--- Provided passage ---
== == ==
Speaking last week to a group of Lebanese politicians, former US deputy assistant secretary of defense Mara Karlin said the Middle East and counter-terrorism were no longer the priority of US global security strategy.
Karlin, who worked as the Pentagon’s chief for strategy and force development and is now the director of the Strategic Studies Programme at Johns Hopkins University in the US, said Washington’s current strategy focused on confronting Beijing and Moscow’s increasing power in Asia and Europe.
Karlin’s remarks, carried by Lebanon’s Arabic media, were not a big surprise to the audience, barring that they came a day before Iran’s downing of a US military surveillance drone over the Strait of Hormuz, an attack that could have led to war with the Islamic Republic.
Many analysts had feared that the Iran-US escalation could have risked setting off a chain of events that could have led to an unintended catastrophe in the Middle East which for decades has remained “the most strategically important area of the world” for US global strategy.
== == ==
--- Parts of the exercise ---
A) Summarize the passage on US security strategy in two sentences.
B) Take the passage on US security strategy further, picking up after its final sentence.
The rows are separate material and have no connection to the passage above.

Records for locating described items
== == ==
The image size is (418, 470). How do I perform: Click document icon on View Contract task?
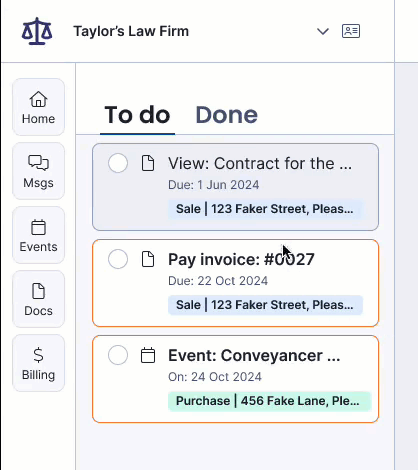[148, 163]
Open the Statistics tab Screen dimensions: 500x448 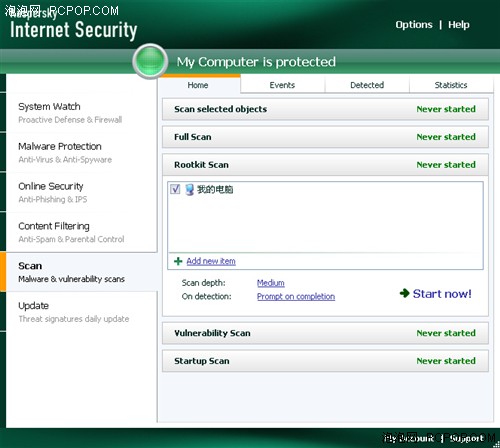tap(451, 85)
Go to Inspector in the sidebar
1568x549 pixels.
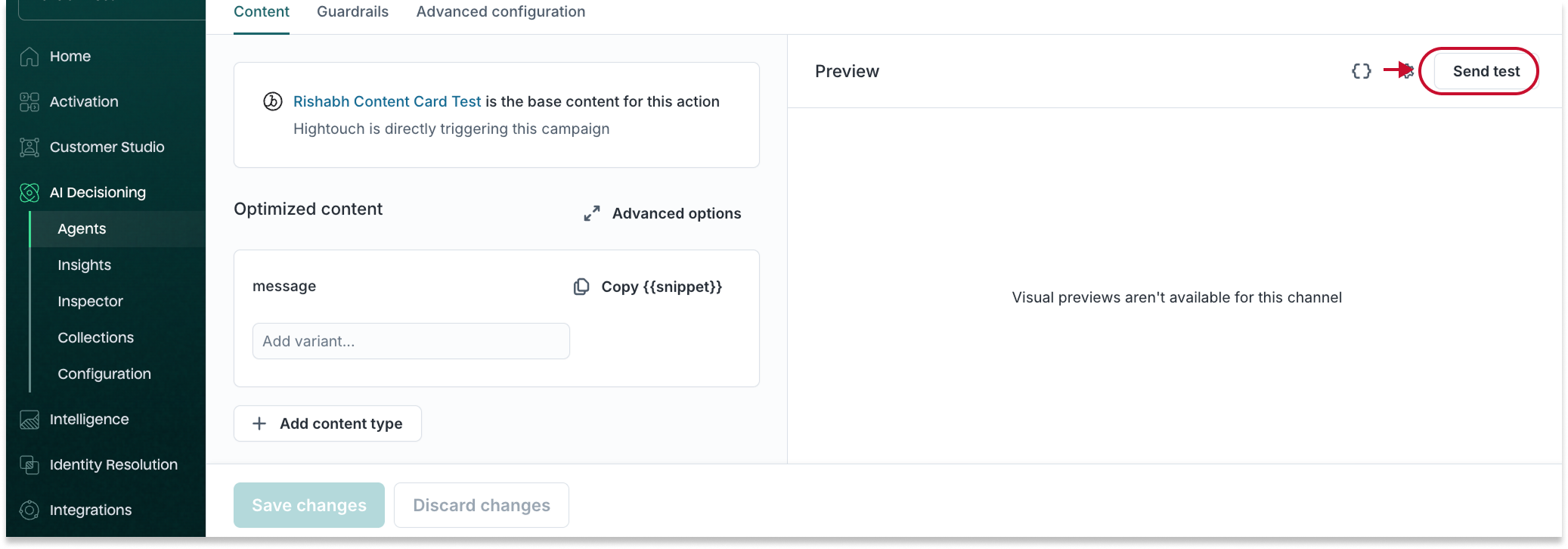[90, 301]
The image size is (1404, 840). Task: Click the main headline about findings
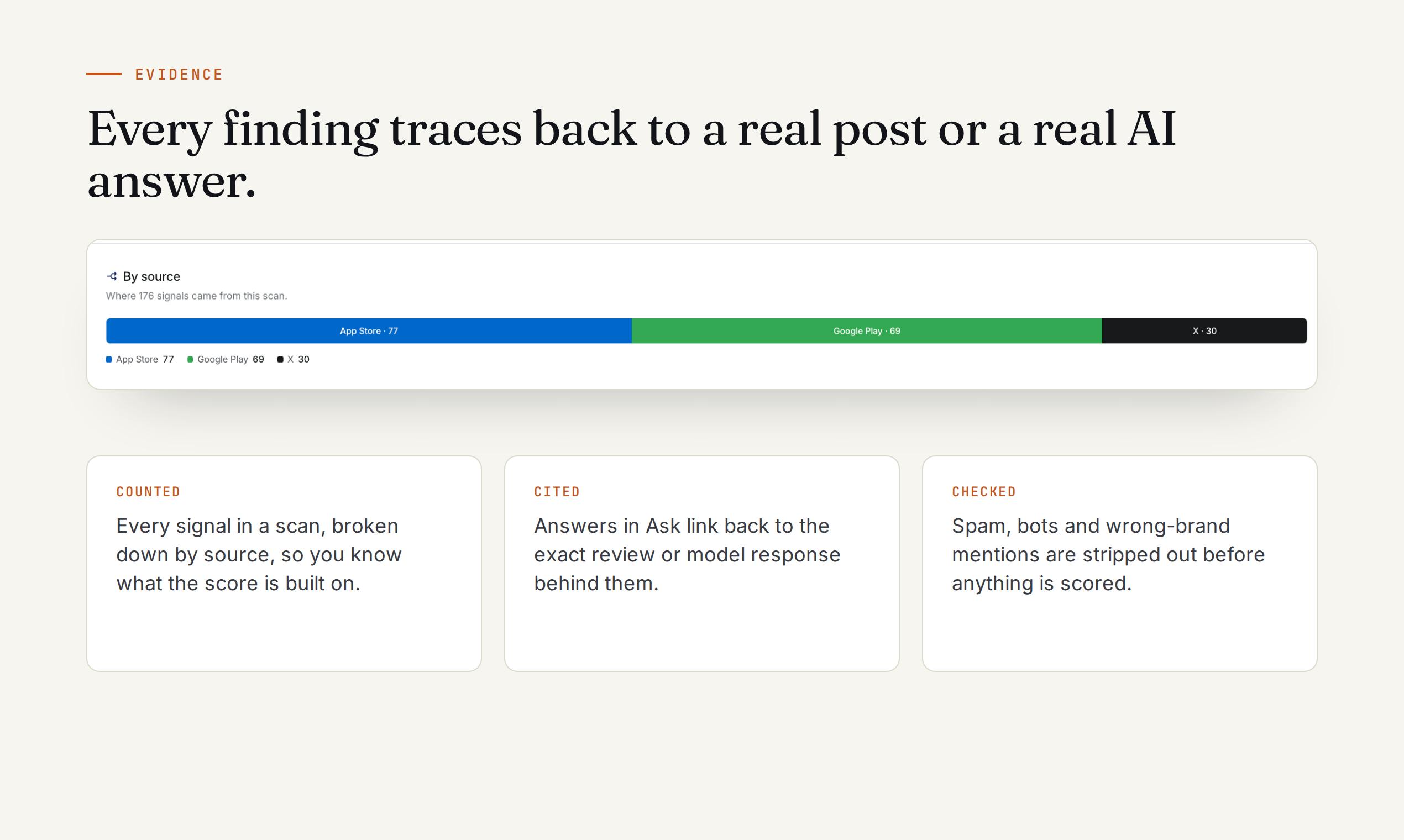coord(632,154)
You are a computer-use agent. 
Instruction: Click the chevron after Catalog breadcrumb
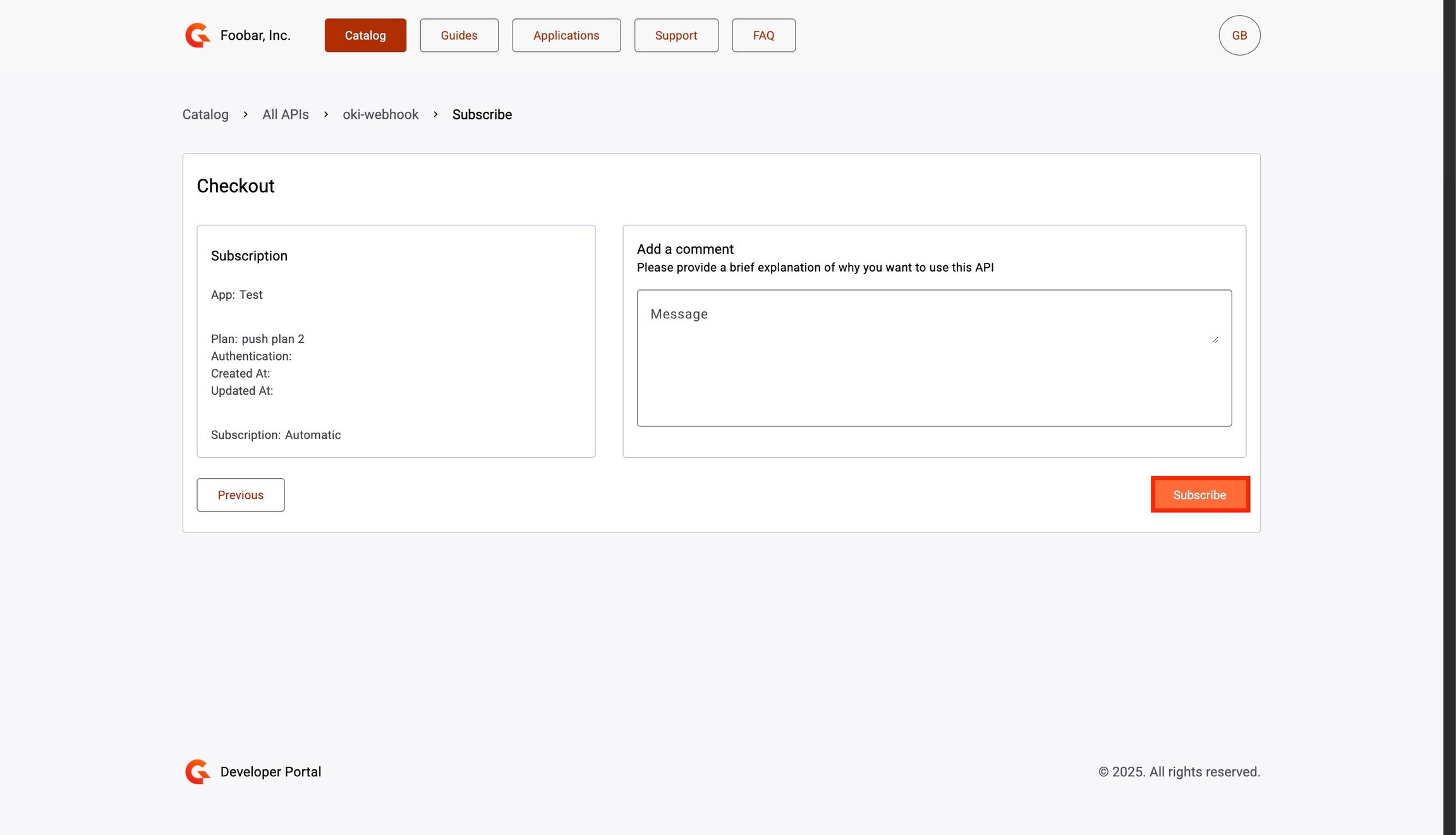tap(245, 114)
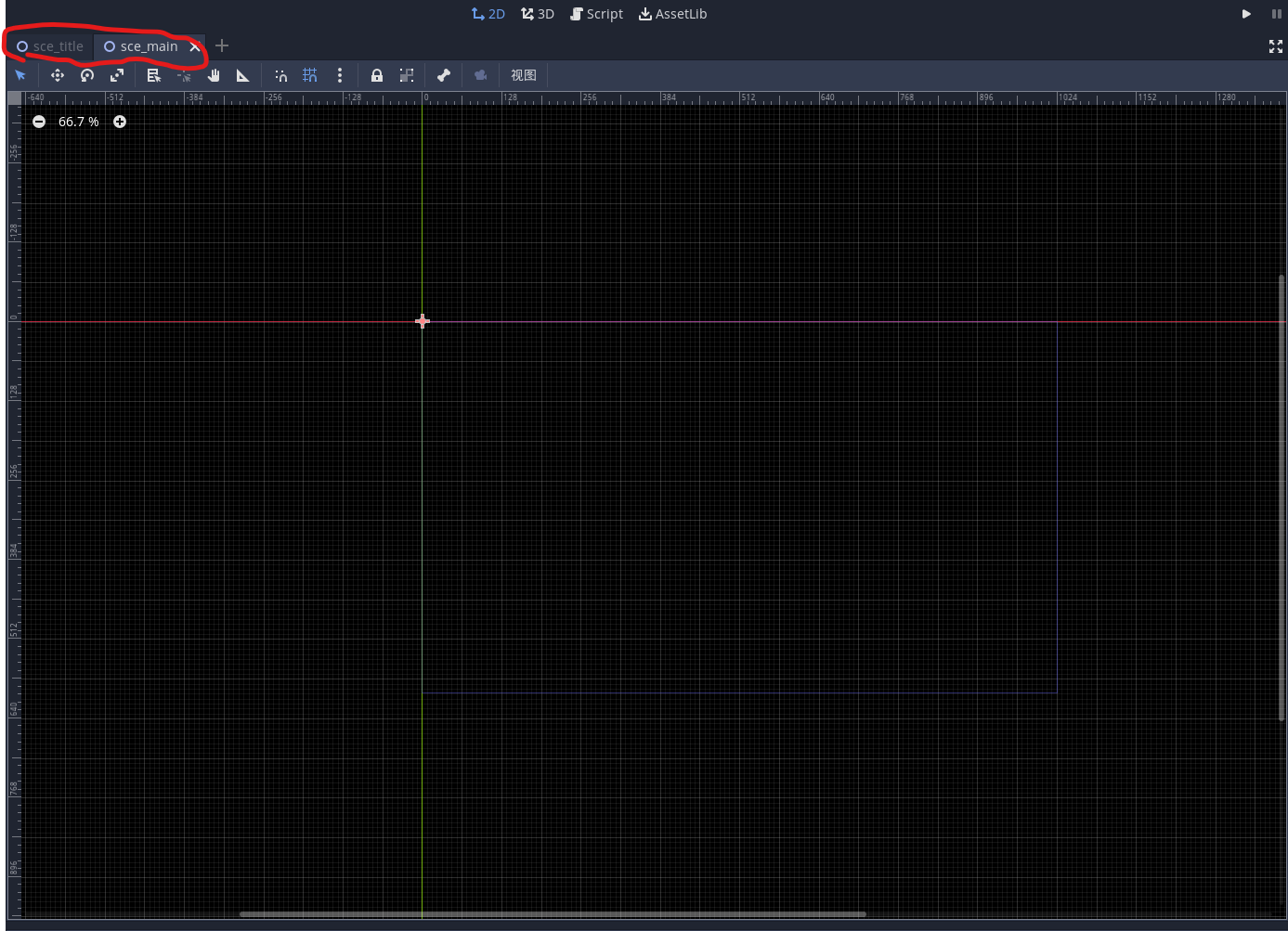Click the game camera override icon
The image size is (1288, 931).
[x=480, y=75]
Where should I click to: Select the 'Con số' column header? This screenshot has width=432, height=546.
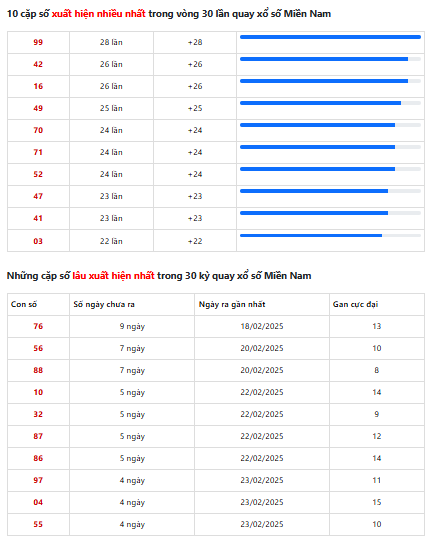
== == ==
--- Outputs by task ---
A) Former US deputy assistant secretary of defense Mara Karlin told a group of Lebanese politicians last week that the Middle East and counter-terrorism were no longer the priority of US global security strategy, which now focused on confronting Beijing and Moscow's increasing power in Asia and Europe. Her remarks came a day before Iran downed a US military surveillance drone over the Strait of Hormuz, an escalation many analysts feared could have set off a chain of events leading to an unintended catastrophe in the Middle East.

B)
US President Donald Trump said Iran had made a “big mistake” in shooting down an American drone. He was reported to have approved military strikes on a handful of Iranian targets such as radar and missile batteries on Friday.
US bombers were in the air and ships were in position to attack, but the operation was called off by Trump.
It is not exactly clear why Trump countermanded his order, but he said the cancellation of the air strikes on Iran with 10 minutes to go would have been “unproportionate”. He said he had called off the strikes after being told 150 people would die.
Under different circumstances, this late reversal could have been lauded as a wise decision by a man who came to office nearly two years ago vowing to get America out of its wars abroad and not to wage a new war himself.
But while Trump’s abrupt decision to dial down the conflict with Iran could underline his choice of restraint over retaliation, it may also cast light on US Middle East policies under his administration.
Indeed, Trump’s hesitation was most likely connected less with the Iran standoff and more with his style of politics, which is based on instinct and the lasting impact he might have on America and the world.
Putting together Karlin’s theory of new American priorities and Trump’s hotchpotch Middle East policies raises plenty of questions about whether the US is downplaying its 100-year-old security strategy in the Middle East.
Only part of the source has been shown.